Formó parte del plantel de Nueva Chicago (1982/83) que hizo las primeras armas de los de Mataderos en la A. Allí, sin escalas, fue parte del equipo sensación del Nacional ’82, del equipo que zafó con lo justo en el Metro ’82 y del equipo que empujado por el promedio rodó escaleras abajo hacia la B en 1983.
Pese al triste final, la película de nuestro homenajeado en la máxima categoría tiene una noche de gloria. Porque el 1 de noviembre de 1983 junto con Jorge Traverso, Lucca, Claudio Larramendi, Roberto Pereyra, Pedro Hermosilla Flores, Callipo, Roberto Vega, Luis Armani, Otermín y Acuña fue uno de los protagonistas de la paliza histórica 5-0 a Boca en Liniers. Partido con el que seguramente podrá chapear mucho más que con los otros 21 que jugó para el Torito.
Con sus quince minutos de fama ya casi consumidos, recorrió el ascenso con la camiseta de Almirante Brown (1985) para dejar la estadística de 36 partidos jugados, 2 goles convertidos y mucha charla de vestuario con íconos como Reggiardo, Rufini, Johansen y Giantomassi.
En 1987 aportó presencia, hacha y tiza en la zaga de Argentino Oeste. Allí se reencontró con Ricardo Bina, un viejo conocido de sus épocas en Chicago y formó parte del equipo que causó furor en el Torneo del Interior. Furor que se cortó de cuajo (?) tras la derrota por penales en las semifinales contra Villa Dálmine. Por lo menos nadie le puede negar haber dejado una imagen aceptable y de paso haber hecho escuela en el arte de raspar piernas rivales para que la joven promesa recién surgida, un tal Nelson David Vivas, siga su ejemplo.
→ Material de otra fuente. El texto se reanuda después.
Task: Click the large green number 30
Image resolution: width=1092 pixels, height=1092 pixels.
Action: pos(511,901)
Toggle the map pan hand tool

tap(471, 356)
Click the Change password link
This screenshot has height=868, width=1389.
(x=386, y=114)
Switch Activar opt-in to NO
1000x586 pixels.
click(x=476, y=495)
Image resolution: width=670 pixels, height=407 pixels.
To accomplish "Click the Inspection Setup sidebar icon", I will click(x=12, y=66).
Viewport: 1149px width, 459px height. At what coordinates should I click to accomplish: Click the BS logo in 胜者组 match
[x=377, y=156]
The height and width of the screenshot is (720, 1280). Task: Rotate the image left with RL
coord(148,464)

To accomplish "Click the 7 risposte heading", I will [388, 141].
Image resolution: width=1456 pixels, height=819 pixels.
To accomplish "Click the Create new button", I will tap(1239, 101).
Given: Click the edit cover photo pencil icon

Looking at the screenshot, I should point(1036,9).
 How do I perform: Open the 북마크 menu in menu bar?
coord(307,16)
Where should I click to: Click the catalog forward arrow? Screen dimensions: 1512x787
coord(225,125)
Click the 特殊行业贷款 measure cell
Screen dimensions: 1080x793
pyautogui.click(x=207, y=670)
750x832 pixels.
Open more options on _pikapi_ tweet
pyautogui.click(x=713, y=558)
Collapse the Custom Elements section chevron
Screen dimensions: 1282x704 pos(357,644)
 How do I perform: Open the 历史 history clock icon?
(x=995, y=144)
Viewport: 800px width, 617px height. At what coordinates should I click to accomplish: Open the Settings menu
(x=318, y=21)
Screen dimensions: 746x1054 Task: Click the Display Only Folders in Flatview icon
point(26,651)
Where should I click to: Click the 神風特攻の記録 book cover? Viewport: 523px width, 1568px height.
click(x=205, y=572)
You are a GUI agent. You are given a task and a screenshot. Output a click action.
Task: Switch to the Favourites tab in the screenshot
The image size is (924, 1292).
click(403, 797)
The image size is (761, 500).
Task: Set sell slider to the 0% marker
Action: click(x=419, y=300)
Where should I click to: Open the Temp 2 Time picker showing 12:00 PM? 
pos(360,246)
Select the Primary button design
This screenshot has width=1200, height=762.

Tras la experiencia enriquecedora, volvió a su mundo y siguió desfilando por el ascenso. Vistió la camiseta de Temperley (1987/88) y pudimos descubrirlo años más tarde descendiendo nuevamente con los colores verdinegros. Aunque esta vez la víctima fue San Martín de San Juan (1991/92).
Repasando: apenas una veintena de partidos en la A, un par de descensos sobre el lomo, rodaje en la B, presencia en ligas del interior, pocos flashes en general, una noche histórica y, para qué negarlo, un apellido que es pura fantasía. ¿Le faltó un tour por el exterior? Hasta donde sabemos sí, pero ciertos baches en su trayectoria nos mantienen viva la esperanza de que alguien diga lo contrario.
Para el final se impone una pregunta que tranquilamente podría ser duda existencial. ¿Tiene algo que ver con Wanda? Nahra que ver.